## INPUT FOR THIS TASK
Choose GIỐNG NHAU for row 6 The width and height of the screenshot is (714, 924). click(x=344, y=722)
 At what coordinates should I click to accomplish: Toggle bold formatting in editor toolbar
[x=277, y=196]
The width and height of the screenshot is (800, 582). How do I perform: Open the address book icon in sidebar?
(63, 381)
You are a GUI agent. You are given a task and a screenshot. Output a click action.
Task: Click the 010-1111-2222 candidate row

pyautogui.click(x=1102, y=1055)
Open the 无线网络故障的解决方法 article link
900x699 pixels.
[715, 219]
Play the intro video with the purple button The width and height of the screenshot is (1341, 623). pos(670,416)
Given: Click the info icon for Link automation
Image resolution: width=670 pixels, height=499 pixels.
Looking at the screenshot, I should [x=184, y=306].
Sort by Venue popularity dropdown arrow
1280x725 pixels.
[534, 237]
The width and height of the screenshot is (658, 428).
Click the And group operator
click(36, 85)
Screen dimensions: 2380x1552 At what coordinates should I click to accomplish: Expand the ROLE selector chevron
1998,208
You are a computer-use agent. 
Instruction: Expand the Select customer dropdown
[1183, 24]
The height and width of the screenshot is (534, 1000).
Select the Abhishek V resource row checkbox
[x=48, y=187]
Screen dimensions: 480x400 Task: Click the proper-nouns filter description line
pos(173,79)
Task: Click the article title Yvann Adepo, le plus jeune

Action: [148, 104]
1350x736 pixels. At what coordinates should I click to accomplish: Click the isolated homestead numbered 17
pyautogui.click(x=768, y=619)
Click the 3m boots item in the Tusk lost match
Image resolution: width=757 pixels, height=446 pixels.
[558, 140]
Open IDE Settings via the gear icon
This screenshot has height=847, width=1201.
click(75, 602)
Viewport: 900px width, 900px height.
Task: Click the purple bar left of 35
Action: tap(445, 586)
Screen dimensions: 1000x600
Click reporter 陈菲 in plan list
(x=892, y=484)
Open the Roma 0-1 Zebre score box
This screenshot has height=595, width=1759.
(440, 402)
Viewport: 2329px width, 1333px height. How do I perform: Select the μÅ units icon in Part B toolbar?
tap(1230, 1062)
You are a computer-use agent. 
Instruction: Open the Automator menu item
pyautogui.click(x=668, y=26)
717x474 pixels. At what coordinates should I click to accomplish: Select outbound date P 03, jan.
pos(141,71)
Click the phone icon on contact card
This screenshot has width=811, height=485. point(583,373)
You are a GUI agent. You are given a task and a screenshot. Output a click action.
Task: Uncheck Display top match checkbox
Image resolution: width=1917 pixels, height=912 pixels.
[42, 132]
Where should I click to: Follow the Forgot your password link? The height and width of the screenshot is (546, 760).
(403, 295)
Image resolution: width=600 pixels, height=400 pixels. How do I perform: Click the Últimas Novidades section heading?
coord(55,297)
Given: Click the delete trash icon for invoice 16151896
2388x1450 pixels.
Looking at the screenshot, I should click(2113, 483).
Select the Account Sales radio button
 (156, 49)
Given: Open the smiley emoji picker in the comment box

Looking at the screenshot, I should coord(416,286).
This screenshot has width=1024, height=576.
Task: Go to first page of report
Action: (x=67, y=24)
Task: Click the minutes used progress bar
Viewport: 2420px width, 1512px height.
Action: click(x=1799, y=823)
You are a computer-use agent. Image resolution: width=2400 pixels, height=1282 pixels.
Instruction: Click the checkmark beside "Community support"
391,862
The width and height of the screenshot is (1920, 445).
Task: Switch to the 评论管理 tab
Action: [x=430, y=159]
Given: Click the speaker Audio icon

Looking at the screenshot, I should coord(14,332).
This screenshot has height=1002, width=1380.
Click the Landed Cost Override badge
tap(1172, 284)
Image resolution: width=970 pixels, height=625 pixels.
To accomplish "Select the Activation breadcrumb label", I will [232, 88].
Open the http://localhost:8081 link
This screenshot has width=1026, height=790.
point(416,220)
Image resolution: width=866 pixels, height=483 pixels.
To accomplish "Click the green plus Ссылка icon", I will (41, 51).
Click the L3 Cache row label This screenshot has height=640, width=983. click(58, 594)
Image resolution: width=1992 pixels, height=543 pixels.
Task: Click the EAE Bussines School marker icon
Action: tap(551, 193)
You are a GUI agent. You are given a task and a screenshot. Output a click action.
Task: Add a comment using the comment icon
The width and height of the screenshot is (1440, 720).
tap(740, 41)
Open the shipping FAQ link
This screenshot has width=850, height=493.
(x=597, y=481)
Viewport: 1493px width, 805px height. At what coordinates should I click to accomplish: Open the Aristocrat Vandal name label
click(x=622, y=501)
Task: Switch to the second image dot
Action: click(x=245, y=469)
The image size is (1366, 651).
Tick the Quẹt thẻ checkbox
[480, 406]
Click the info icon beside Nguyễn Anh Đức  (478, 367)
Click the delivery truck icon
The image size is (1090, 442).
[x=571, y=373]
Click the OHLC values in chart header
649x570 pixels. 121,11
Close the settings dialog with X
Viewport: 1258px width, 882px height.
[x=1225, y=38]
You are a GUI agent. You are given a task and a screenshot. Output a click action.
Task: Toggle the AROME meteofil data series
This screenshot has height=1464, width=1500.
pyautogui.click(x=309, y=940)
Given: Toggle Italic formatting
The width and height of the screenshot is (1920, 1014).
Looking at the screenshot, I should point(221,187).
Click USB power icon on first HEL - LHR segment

## TASK DESCRIPTION
The full set of records is to be written out once more, word for word.

## ANSWER SECTION
Choose GIỐNG NHAU for row 6 The width and height of the screenshot is (714, 924). click(x=344, y=722)
 At what coordinates should I click to accomplish: Toggle bold formatting in editor toolbar
[x=277, y=196]
The width and height of the screenshot is (800, 582). How do I perform: Open the address book icon in sidebar?
(63, 381)
You are a GUI agent. You are given a task and a screenshot. Output a click action.
Task: Click the 010-1111-2222 candidate row

pyautogui.click(x=1102, y=1055)
Open the 无线网络故障的解决方法 article link
900x699 pixels.
[715, 219]
Play the intro video with the purple button The width and height of the screenshot is (1341, 623). pos(670,416)
Given: Click the info icon for Link automation
Image resolution: width=670 pixels, height=499 pixels.
Looking at the screenshot, I should [x=184, y=306].
Sort by Venue popularity dropdown arrow
1280x725 pixels.
[534, 237]
The width and height of the screenshot is (658, 428).
Click the And group operator
click(36, 85)
Screen dimensions: 2380x1552 At what coordinates should I click to accomplish: Expand the ROLE selector chevron
1998,208
You are a computer-use agent. 
Instruction: Expand the Select customer dropdown
[1183, 24]
The height and width of the screenshot is (534, 1000).
Select the Abhishek V resource row checkbox
[x=48, y=187]
Screen dimensions: 480x400 Task: Click the proper-nouns filter description line
pos(173,79)
Task: Click the article title Yvann Adepo, le plus jeune

Action: [148, 104]
1350x736 pixels. At what coordinates should I click to accomplish: Click the isolated homestead numbered 17
pyautogui.click(x=768, y=619)
Click the 3m boots item in the Tusk lost match
Image resolution: width=757 pixels, height=446 pixels.
[558, 140]
Open IDE Settings via the gear icon
This screenshot has height=847, width=1201.
click(75, 602)
Viewport: 900px width, 900px height.
Task: Click the purple bar left of 35
Action: tap(445, 586)
Screen dimensions: 1000x600
Click reporter 陈菲 in plan list
(x=892, y=484)
Open the Roma 0-1 Zebre score box
This screenshot has height=595, width=1759.
(440, 402)
Viewport: 2329px width, 1333px height. How do I perform: Select the μÅ units icon in Part B toolbar?
tap(1230, 1062)
You are a computer-use agent. 
Instruction: Open the Automator menu item
pyautogui.click(x=668, y=26)
717x474 pixels. At what coordinates should I click to accomplish: Select outbound date P 03, jan.
pos(141,71)
Click the phone icon on contact card
This screenshot has width=811, height=485. point(583,373)
You are a GUI agent. You are given a task and a screenshot. Output a click action.
Task: Uncheck Display top match checkbox
Image resolution: width=1917 pixels, height=912 pixels.
[42, 132]
Where should I click to: Follow the Forgot your password link? The height and width of the screenshot is (546, 760).
(403, 295)
Image resolution: width=600 pixels, height=400 pixels. How do I perform: Click the Últimas Novidades section heading?
coord(55,297)
Given: Click the delete trash icon for invoice 16151896
2388x1450 pixels.
Looking at the screenshot, I should click(2113, 483).
Select the Account Sales radio button
 (156, 49)
Given: Open the smiley emoji picker in the comment box

Looking at the screenshot, I should coord(416,286).
This screenshot has width=1024, height=576.
Task: Go to first page of report
Action: (x=67, y=24)
Task: Click the minutes used progress bar
Viewport: 2420px width, 1512px height.
Action: click(x=1799, y=823)
You are a computer-use agent. Image resolution: width=2400 pixels, height=1282 pixels.
Instruction: Click the checkmark beside "Community support"
391,862
The width and height of the screenshot is (1920, 445).
Task: Switch to the 评论管理 tab
Action: [x=430, y=159]
Given: Click the speaker Audio icon

Looking at the screenshot, I should coord(14,332).
This screenshot has height=1002, width=1380.
Click the Landed Cost Override badge
tap(1172, 284)
Image resolution: width=970 pixels, height=625 pixels.
To accomplish "Select the Activation breadcrumb label", I will [232, 88].
Open the http://localhost:8081 link
This screenshot has width=1026, height=790.
point(416,220)
Image resolution: width=866 pixels, height=483 pixels.
To accomplish "Click the green plus Ссылка icon", I will (41, 51).
Click the L3 Cache row label This screenshot has height=640, width=983. click(58, 594)
Image resolution: width=1992 pixels, height=543 pixels.
Task: Click the EAE Bussines School marker icon
Action: tap(551, 193)
You are a GUI agent. You are given a task and a screenshot. Output a click action.
Task: Add a comment using the comment icon
The width and height of the screenshot is (1440, 720).
tap(740, 41)
Open the shipping FAQ link
This screenshot has width=850, height=493.
(x=597, y=481)
Viewport: 1493px width, 805px height. At what coordinates should I click to accomplish: Open the Aristocrat Vandal name label
click(x=622, y=501)
Task: Switch to the second image dot
Action: click(x=245, y=469)
The image size is (1366, 651).
Tick the Quẹt thẻ checkbox
[480, 406]
Click the info icon beside Nguyễn Anh Đức  (478, 367)
Click the delivery truck icon
The image size is (1090, 442).
[x=571, y=373]
Click the OHLC values in chart header
649x570 pixels. 121,11
Close the settings dialog with X
Viewport: 1258px width, 882px height.
[x=1225, y=38]
You are a GUI agent. You are given a task and a screenshot. Output a click action.
Task: Toggle the AROME meteofil data series
This screenshot has height=1464, width=1500.
pyautogui.click(x=309, y=940)
Given: Toggle Italic formatting
The width and height of the screenshot is (1920, 1014).
Looking at the screenshot, I should point(221,187).
Click USB power icon on first HEL - LHR segment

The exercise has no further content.